Birma: Hilfe für Zyklon-Opfer

Erstes US-Frachtflugzeug in Rangun gelandet

Gut eine Woche nach dem verheerenden Zyklon "Nargis" sind weitere Hilfsgüter in Birma eingetroffen, darunter Lieferungen der Uno und des Roten Kreuzes. Birmas Junta lockerte nach dem Verfassungsreferendum offenbar die Hürden für internationale Helfer.

Rangun. Im Katastrophengebiet von Birma ist die erste Hilfslieferung aus den Vereinigten Staaten eingetroffen. Eine Militärmaschine mit mehreren Tonnen Versorgungsgütern landete am Montag in Rangun. Für Dienstag wurden zwei weitere US-Flüge genehmigt. Insgesamt lässt die Junta nur wenige internationale Helfer ins Land, auch wenn die Einschränkungen gelockert wurden. Nach Schätzungen der Organisation Oxfam ist das Leben von etwa 1,5 Millionen Menschen in Gefahr.

"Die Lage ist sehr ernst", sagte Richard Horsey vom Uno-Büro für die Koordination Humanitärer Hilfe in Thailand. "Bis zu zwei Millionen Menschen sind dringend auf Hilfe angewiesen." Zwar erreichten Hilfslieferungen einige Menschen, dies geschehe aber nicht schnell genug. In einer solchen Situation benötigten die Opfer Trinkwasser, Unterkünfte, medizinische Hilfe und Nahrungsmittel. An all diesen Dingen fehle es derzeit in Birma.

Im besonders schwer betroffenen Irrawaddy-Delta haben Hunderte Menschen in Klöstern Schutz gesucht, wo sie auf dem Fußboden schlafen. Andere übernachteten im Freien und tranken das schmutzige Wasser, das mit Fäkalien oder Kadavern verseucht war. "Bisher haben wir genug Wasser, weil wir Regen aufgefangen haben", sagte der Abt eines Klosters in Pyapon, U Patanyale. "Aber wir haben nichts mehr zu essen."

Ein Schiff mit Hilfsgütern des Roten Kreuzes sank vor der Küste des Katastrophengebiets. Damit wurden Lebensmittel mit verseuchtem Wasser durchtränkt und konnten nicht mehr verwendet werden, wie das Internationale Komitee vom Roten Kreuz (IKRK) mitteilte. Die vier IKRK-Mitarbeiter an Bord blieben unversehrt. Horsey erklärte, der Zwischenfall demonstriere die logistischen Schwierigkeiten bei der Auslieferung der Hilfe. "Es gibt nicht genug Boote, Lastwagen, Hubschrauber im Land, um die Hilfsmaßnahmen im benötigten Ausmaß anlaufen zu lassen", erklärte er.
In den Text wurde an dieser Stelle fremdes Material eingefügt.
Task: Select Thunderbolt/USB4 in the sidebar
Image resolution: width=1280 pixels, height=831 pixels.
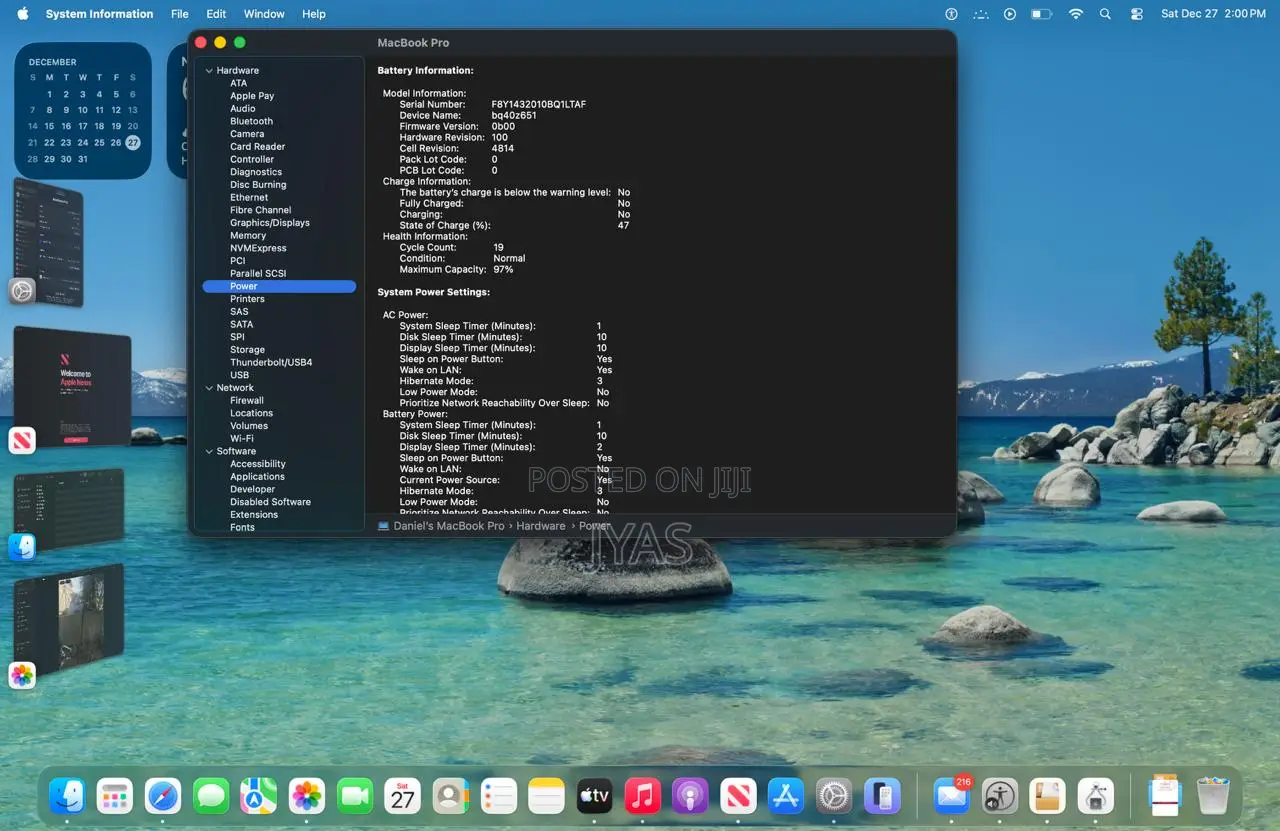Action: pyautogui.click(x=271, y=362)
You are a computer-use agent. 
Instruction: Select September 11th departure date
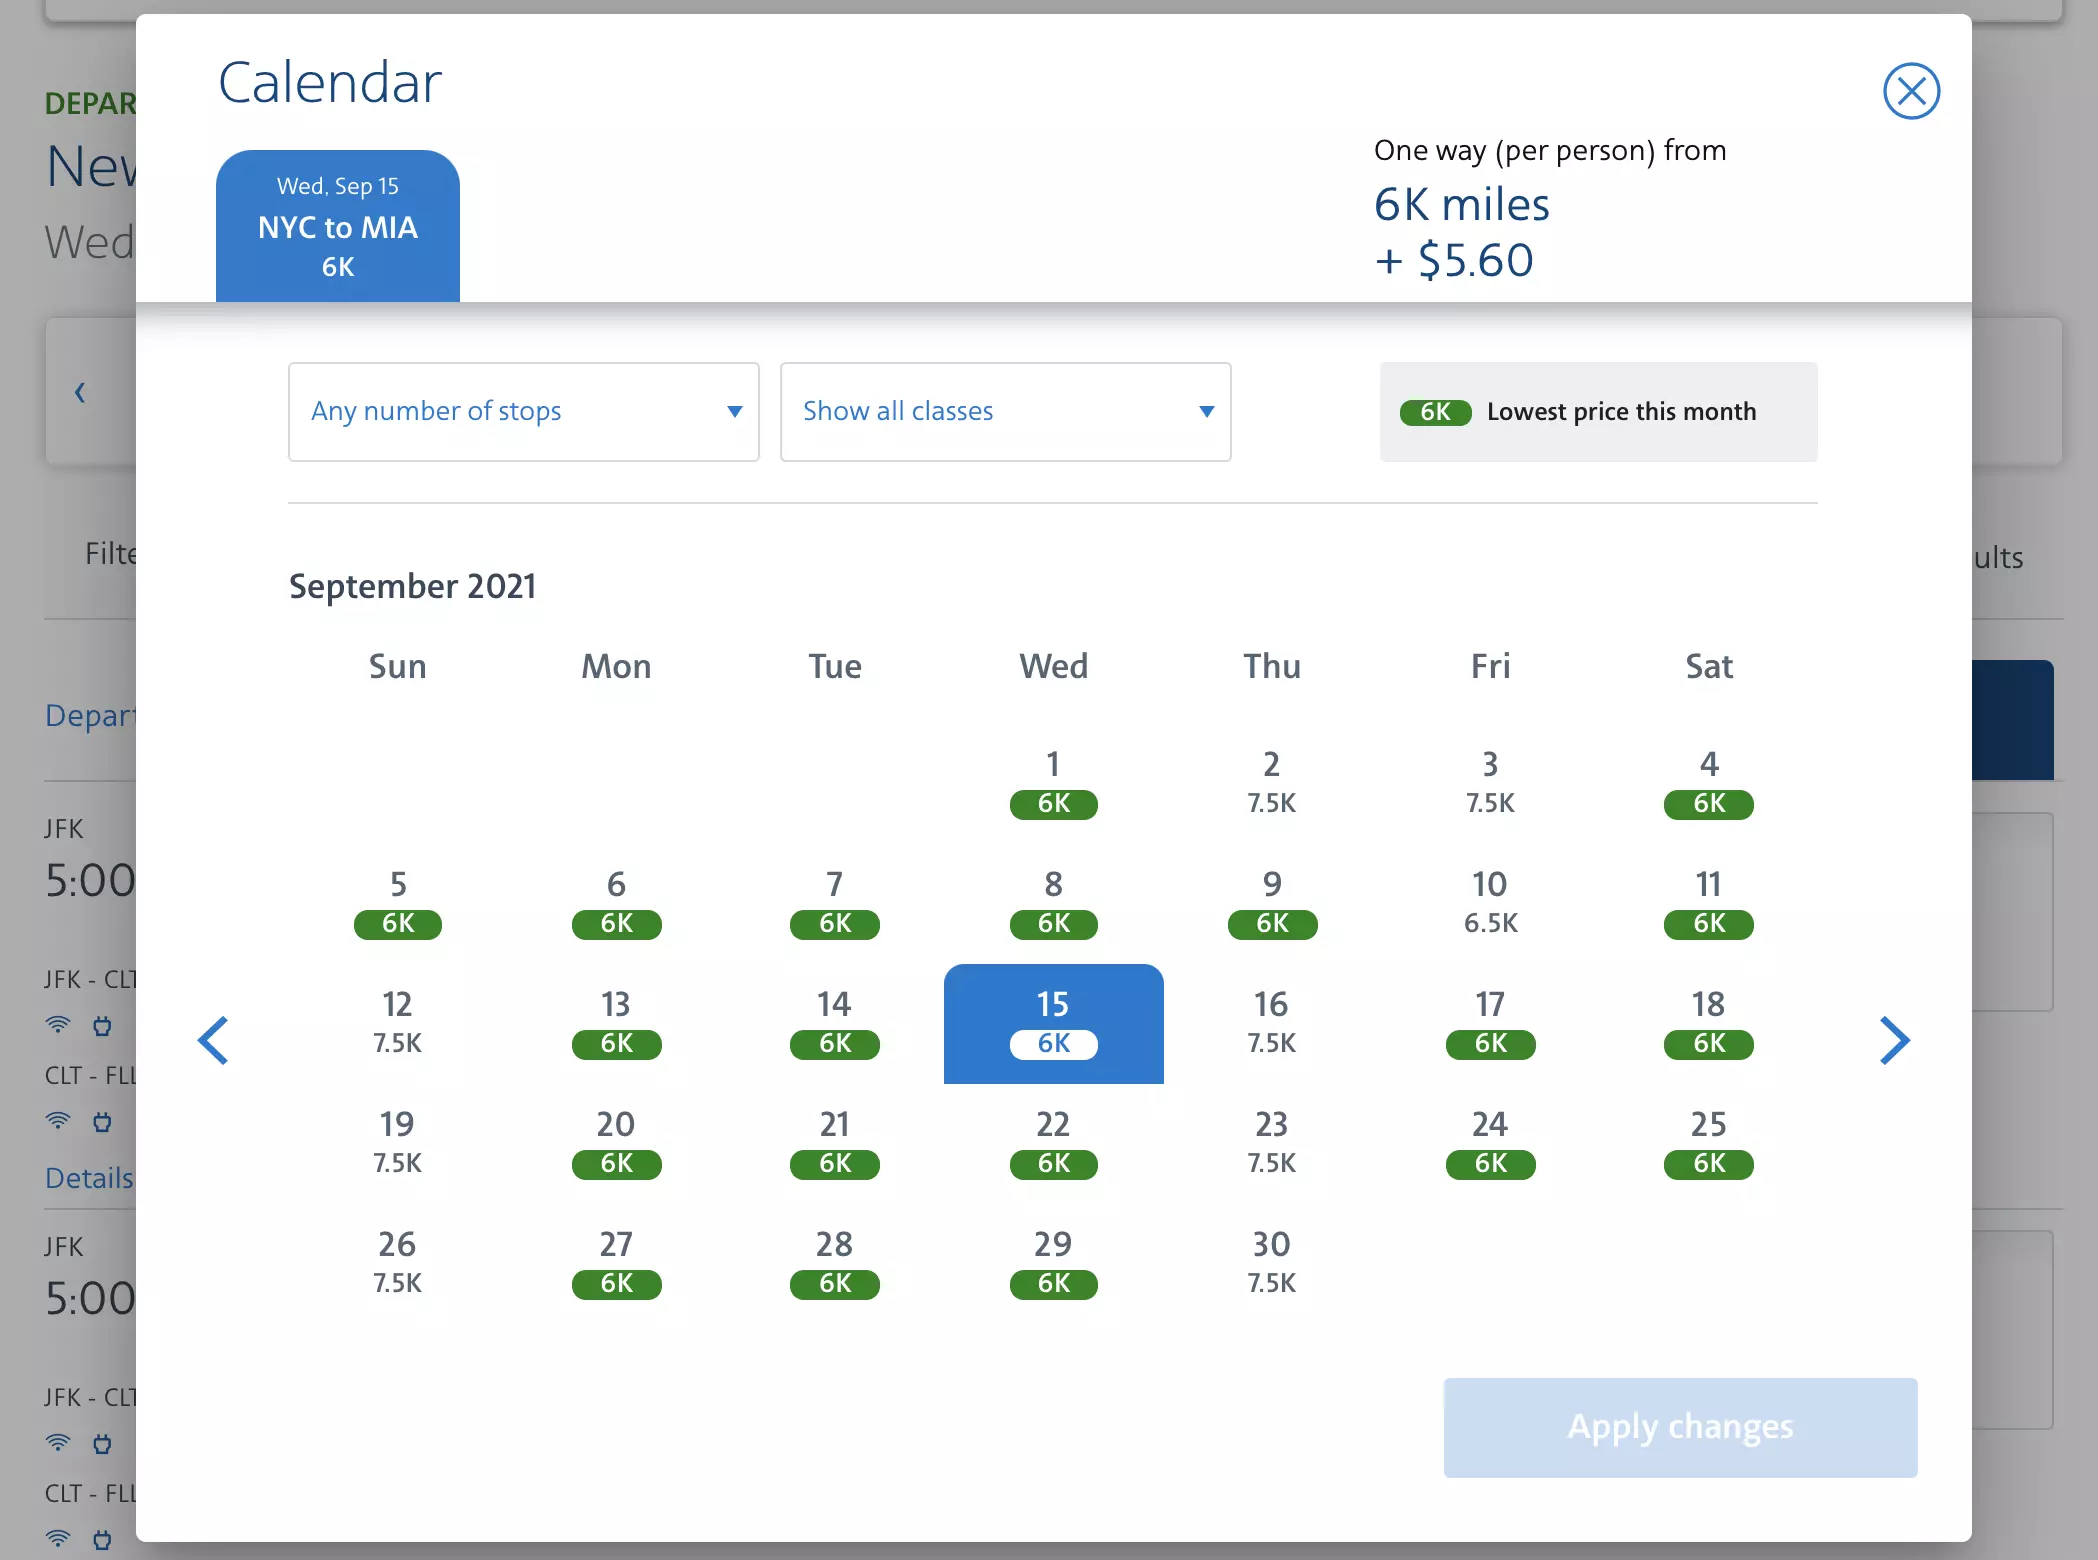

Nach dem Verfassungsreferendum lockerte die Militärregierung die Einschränkungen für internationale Helfer offenbar leicht. Einige Hilfskräfte aus dem Ausland seien auch in die am schwersten betroffenen Gebiete hineingelassen worden, sagte Alexander Richter vom Johanniter-Hilfswerk aus Rangun am Sonntag in einem Telefoninterview. Auch deutsche Mitarbeiter der Johanniter hätten die Militärkontrollen passieren können.

Wegen der Verzögerungen internationaler Hilfslieferungen organisiere die Bevölkerung des südostasiatischen Landes selbst Unterstützung für die betroffenen Gebiete, sagte Richter. Einheimische kauften große Mengen Nahrung, um sie an Bedürftige in der Katastrophenregion zu übergeben. "Ich finde es sehr beeindruckend, dass die Leute selbst anfangen, sich zu organisieren und Lebensmittel zu verteilen", sagte Richter.

Die Hilfsorganisation Oxfam befürchtet die Ausbreitung von Epidemien. Es seien "alle Faktoren" für eine Folgekatastrophe gegeben, warnte die Regionaldirektorin von Oxfam, Sarah Ireland, am Sonntag in Thailand. "Es ist lebensnotwendig, dass die Leute Zugang zu sauberem Wasser und sanitären Anlagen erhalten", sagte Ireland. Unicef zufolge sind in einigen Gebieten bis zu 20 Prozent der Kinder an Durchfall erkrankt.

Die birmanische Regierung beharrt darauf, die Hilfsgüter weitgehend selbst zu verteilen. Es gab Berichte, dass auf die Kisten die Namen führender Generäle geschrieben wurden - ein offenkundiger Versuch, aus der internationalen Unterstützung propagandistisches Kapital zu schlagen.

Die Behörden in Birma sprechen inzwischen von mehr als 28 400 Toten. Das sind etwa 5000 mehr als bislang angegeben. 33 400 Menschen würden noch vermisst, berichtete das staatliche Fernsehen am Sonntag.